When all the noodles are cut, spread them out and let them dry. Of course, you can cook them straight away, but once they are dried well, they will keep for a long long time in an air-tight container. I am going to get transparent jars for my homemade pasta, so that I can see them, because I think they look incredibly pretty : ]


And the shells? Well, I'd say I'm pretty much ready for Easter :) White, blue, brown and speckled shells to put into my spring decoration bowl with grass (pictures soon).


As for the rest of the eggs, they ended up fried with onions and cheese, sprinkled with fresh chives, tomatoes and roasted bread.

Thank you for a wonderful dinner meal, lovely noodles and Easter decorations, my friends!

Simple Happiness


Okay, I know that many will laugh when they find out that this post is about food, but truly and honestly, having a tummy full of good things is one of the best feelings on Earth. I really enjoyed cooking for my darling while he was here, in a completely new way. It was great to make it look nice and make it taste nice and the final praise (and also the fact that I didn't have to do the dishes a single time while he was here) felt pretty good too. For the first dinner we had together, we ate steaks with veggies and potatoes sprinkled by my window-grown chives and our first breakfast was very fruity with hand-squeezed tangerine juice. I really look forward to adding more and more homegrown ingredients as I move to the UK and get the little piece of vegetable garden more established.

27 March 2014

Spring Storm


Back at home we say that April is crazy because of its weather changes, but so can late March be! From sunshine to scary storm in less than half an hour. We were lucky we got home from our walk just in time to make a cup of tea and watch the rain fall behind the window.

18 March 2014

Some Happy Little Things

It's a warm, but dark and cloudy spring day and as I walked home, I got caught in a little rain. There was a long line at the post office, not as long as it usually is and the ladies who work there were exceptionally fast, but still, it annoyed me to the bone. There are days when I just can't help it and my old habbit of depression kind of creeps on me. Other days the house can be robbed and my mind is clear and free of worry.
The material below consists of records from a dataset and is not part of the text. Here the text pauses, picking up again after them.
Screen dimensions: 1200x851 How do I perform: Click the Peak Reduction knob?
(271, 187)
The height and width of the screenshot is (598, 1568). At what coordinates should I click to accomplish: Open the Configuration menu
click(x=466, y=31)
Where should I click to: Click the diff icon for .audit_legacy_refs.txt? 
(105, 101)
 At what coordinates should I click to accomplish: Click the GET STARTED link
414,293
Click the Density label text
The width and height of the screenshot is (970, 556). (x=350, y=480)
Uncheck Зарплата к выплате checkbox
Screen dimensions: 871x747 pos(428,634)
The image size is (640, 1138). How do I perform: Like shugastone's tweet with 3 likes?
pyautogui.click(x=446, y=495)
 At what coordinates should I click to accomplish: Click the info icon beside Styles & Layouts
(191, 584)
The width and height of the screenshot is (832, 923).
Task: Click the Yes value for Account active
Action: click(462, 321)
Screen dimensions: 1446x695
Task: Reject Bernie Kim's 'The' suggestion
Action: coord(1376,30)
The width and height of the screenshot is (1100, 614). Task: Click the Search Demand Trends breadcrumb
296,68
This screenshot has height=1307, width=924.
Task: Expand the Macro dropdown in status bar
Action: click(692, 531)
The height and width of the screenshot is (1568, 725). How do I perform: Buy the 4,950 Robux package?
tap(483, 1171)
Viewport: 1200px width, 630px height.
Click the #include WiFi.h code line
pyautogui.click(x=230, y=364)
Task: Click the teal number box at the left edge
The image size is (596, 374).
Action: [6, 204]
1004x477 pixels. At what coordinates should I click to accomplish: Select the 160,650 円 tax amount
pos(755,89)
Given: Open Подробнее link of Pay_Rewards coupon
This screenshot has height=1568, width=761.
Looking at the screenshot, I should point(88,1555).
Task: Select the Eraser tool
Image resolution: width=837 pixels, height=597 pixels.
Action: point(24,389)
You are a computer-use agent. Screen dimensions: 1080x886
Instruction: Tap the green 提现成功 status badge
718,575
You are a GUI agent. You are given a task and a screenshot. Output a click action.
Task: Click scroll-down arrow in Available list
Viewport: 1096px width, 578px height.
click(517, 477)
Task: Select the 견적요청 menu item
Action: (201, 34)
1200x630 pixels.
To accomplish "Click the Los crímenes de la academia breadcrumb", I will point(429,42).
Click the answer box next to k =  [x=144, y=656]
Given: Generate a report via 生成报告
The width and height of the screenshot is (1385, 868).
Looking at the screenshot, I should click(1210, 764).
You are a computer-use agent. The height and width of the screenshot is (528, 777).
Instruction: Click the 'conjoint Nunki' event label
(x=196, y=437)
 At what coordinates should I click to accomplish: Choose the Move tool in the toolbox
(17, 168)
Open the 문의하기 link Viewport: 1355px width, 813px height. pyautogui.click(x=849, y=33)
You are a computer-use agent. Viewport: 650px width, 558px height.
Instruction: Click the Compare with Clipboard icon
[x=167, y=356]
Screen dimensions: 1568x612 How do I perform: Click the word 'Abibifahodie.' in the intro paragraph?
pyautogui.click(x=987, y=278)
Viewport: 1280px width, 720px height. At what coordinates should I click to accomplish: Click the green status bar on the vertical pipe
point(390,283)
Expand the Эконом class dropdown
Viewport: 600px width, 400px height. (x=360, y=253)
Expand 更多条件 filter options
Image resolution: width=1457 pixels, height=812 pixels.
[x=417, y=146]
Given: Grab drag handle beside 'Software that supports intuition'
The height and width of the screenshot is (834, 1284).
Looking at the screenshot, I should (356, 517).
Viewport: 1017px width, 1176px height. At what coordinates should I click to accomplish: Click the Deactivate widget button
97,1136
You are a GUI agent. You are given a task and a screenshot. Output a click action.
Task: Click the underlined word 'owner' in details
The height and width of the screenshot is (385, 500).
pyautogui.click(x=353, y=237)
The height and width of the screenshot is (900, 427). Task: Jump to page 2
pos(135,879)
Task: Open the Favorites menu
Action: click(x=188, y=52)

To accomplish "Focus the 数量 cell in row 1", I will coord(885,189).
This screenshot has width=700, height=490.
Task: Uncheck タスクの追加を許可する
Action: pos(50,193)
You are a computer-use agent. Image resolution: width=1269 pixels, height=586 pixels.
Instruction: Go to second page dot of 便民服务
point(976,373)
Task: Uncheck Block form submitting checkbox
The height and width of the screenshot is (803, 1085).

So I decided to borrow an idea from Chicken Blog and list a few good things that are going on, just to remind me and to write down some happy thoughts to hold on to and to live on.

  • My man is visiting in three days. It means tidying up and doing a lot of work before he comes, but that is definitely the best thing I can think of.

  • Work is ok. I go there happy and I leave exhausted, but happy, too. It keeps my head filled with nicely busy thoughts and I love what I do.

  • Spring is here. The peas on my windowsill is sprouting and so is the spinach. House plants are doing well, either shooting up new leaves or flowering.

  • I have spent a most wonderful weekend at friends' house with their lot of children and ecological garden, drawing with the kids, observing the goats, geese, rabbits and chicken, walking in the forrest, sowing tomatoes and I even had a go at skinning the rabbit which we later ate. After all those dissections at the university, I found it quite easy and it made my mind full of thoughts about food, where it comes from, how we should be thankful for it and how the life or gardening and keeping animals could be something I could really do and be happy with it. I came home with some wild tomato seeds, some colourful eggs and a very refreshed mind.
eggs with their amazing natural colours
a rabbit mother (there were little ones near her, invisible in a nest made of hair)


  • I have books. A lot of them. Well, three. Currently Hunger Games series is what keeps me occupied during my eighty minutes of public transport a day and I am completely absorbed in it.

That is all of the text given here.